Re: [HACKERS] limit in subquery causes poor selectivity estimation

2011-09-05 Thread Robert Haas
On Fri, Sep 2, 2011 at 12:45 PM, Tom Lane t...@sss.pgh.pa.us wrote:
 column values).  But GROUP BY or DISTINCT would entirely invalidate the
 column frequency statistics, which makes me think that ignoring the
 pg_statistic entry might be the thing to do.  Comments?

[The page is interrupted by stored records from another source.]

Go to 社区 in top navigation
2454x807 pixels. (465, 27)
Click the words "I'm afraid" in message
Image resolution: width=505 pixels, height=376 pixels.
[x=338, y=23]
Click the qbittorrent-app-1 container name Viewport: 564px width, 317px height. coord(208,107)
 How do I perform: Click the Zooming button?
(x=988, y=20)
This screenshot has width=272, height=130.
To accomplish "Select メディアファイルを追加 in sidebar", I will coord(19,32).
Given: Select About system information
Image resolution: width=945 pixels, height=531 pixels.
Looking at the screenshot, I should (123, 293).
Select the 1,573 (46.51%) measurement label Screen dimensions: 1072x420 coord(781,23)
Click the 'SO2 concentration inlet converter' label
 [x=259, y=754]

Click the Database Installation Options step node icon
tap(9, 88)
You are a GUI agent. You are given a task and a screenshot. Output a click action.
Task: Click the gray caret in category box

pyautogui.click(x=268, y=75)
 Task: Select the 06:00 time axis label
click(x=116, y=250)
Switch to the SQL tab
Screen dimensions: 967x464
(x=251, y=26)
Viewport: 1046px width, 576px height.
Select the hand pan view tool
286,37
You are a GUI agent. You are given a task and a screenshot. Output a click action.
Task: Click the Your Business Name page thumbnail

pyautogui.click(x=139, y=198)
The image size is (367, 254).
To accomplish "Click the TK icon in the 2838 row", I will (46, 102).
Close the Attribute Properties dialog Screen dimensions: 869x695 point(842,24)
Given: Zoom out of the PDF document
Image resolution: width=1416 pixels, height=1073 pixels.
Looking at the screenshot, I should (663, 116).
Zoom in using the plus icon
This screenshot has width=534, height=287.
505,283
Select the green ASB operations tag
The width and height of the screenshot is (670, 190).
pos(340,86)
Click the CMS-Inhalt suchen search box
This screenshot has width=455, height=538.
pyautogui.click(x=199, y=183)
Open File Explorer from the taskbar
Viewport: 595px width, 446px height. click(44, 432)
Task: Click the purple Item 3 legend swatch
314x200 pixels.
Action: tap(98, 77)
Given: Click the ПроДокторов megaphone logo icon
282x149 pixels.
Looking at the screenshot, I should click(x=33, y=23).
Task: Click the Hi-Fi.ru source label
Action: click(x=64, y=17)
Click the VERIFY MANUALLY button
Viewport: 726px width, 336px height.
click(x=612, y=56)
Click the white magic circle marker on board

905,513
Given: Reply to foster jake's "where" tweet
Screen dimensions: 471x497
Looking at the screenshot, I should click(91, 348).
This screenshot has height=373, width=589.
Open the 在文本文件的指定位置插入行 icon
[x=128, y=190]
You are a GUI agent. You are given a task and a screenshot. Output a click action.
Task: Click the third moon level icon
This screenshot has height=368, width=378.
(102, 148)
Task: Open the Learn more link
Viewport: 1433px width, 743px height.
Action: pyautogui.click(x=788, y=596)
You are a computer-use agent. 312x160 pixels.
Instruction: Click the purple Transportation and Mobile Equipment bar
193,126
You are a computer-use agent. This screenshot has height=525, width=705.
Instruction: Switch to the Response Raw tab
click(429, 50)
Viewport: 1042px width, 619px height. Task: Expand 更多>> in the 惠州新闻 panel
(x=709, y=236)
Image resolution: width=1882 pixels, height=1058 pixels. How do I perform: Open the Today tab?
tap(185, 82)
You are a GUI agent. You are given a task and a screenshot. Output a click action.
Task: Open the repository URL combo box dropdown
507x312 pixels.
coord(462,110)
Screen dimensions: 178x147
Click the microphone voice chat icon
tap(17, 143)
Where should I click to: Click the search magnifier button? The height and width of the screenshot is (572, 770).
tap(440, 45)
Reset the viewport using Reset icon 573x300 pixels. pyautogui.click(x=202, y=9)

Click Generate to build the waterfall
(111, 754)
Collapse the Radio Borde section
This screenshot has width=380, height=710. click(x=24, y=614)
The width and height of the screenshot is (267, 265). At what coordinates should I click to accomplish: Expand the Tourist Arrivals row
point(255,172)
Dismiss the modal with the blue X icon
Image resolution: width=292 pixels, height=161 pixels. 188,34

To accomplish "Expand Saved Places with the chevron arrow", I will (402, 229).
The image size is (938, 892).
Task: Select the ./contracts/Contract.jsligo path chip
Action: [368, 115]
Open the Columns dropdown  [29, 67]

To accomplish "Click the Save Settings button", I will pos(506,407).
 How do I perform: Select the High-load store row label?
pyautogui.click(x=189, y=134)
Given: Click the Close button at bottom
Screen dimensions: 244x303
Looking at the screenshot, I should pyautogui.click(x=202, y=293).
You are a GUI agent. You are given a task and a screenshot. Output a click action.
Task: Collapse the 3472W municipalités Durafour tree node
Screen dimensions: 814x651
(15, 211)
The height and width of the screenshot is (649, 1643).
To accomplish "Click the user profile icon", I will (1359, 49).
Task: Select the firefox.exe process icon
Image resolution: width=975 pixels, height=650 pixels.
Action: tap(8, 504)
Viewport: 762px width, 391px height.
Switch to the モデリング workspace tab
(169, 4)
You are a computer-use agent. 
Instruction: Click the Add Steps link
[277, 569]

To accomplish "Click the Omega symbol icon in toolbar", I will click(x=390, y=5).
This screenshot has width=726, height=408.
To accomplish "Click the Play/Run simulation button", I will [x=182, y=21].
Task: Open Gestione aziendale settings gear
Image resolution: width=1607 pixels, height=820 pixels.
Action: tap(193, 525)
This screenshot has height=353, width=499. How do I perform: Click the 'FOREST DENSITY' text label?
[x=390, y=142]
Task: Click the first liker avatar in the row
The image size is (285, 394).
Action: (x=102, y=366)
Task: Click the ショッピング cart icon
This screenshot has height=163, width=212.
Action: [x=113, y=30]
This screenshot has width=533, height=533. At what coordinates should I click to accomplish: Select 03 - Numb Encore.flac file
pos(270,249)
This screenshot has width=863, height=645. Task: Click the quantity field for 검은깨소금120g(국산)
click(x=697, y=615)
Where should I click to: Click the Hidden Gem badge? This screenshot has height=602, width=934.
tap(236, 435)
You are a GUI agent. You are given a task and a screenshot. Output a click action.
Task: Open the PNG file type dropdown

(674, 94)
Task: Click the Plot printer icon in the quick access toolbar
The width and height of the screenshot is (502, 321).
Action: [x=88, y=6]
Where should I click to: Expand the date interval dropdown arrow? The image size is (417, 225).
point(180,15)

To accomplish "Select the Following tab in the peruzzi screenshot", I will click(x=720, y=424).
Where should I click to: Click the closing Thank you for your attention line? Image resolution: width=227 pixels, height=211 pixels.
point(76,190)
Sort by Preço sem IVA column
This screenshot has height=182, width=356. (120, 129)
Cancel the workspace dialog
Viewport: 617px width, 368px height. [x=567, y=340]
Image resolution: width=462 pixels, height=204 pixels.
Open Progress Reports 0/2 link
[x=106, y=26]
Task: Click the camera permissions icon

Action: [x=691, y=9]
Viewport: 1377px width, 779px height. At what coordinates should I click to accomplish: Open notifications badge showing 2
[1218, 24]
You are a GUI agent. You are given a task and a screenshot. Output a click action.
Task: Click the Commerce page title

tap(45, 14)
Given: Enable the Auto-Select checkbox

There's a possible problem there in that you may have trouble getting
a good join selectivity estimate in cases like:

SELECT ... FROM foo LEFT JOIN (SELECT x, SUM(1) FROM bar GROUP BY 1)
ON foo.x = bar.x

My guess is that in practice, the number of rows in foo that find a
join partner here is going to be much higher than what a stats-less
join selectivity estimation is likely to come up with.  You typically
don't write a query like this in the first place if you don't expect
to find matches, although I'm sure it's been done.  In some cases you
might even have a foreign key relationship to work with.

-- 
Robert Haas
EnterpriseDB: http://www.enterprisedb.com
The Enterprise PostgreSQL Company

-- 
Sent via pgsql-hackers mailing list (pgsql-hackers@postgresql.org)
To make changes to your subscription:
http://www.postgresql.org/mailpref/pgsql-hackers


Re: [HACKERS] limit in subquery causes poor selectivity estimation

2011-09-04 Thread Tom Lane
I wrote:
 On a longer-term basis, I'm looking into what we could do with
 extracting stats from subqueries, but that doesn't seem like material
 for a backpatch.  I have a draft patch that I've been playing with
 (attached).

I've committed a heavily rewritten version of that patch.  Git HEAD
seems to do reasonably well on the test case you gave at the start of
this thread.  I'm not sure yet how well the logic will hold up in
real-world queries as opposed to simplified test cases, but give it
a try.

regards, tom lane

-- 
Sent via pgsql-hackers mailing list (pgsql-hackers@postgresql.org)
To make changes to your subscription:
http://www.postgresql.org/mailpref/pgsql-hackers


Re: [HACKERS] limit in subquery causes poor selectivity estimation

2011-09-02 Thread Tom Lane
Peter Eisentraut pete...@gmx.net writes:
 On lör, 2011-08-27 at 13:32 -0400, Tom Lane wrote:
 The larger problem is that if a subquery didn't get flattened, it's
 often because it's got LIMIT, or GROUP BY, or some similar clause that
 makes it highly suspect whether the statistics available for the table
 column are reasonable to use for the subquery outputs.  It wouldn't be
 that hard to grab the stats for test2.sha1, but then how do you want
 to adjust them to reflect the LIMIT?

 It turns out that this is a regression introduced in 8.4.8;

Well, the fact that examine_variable punts on subqueries is certainly
not a regression introduced in 8.4.8; it's always been like that.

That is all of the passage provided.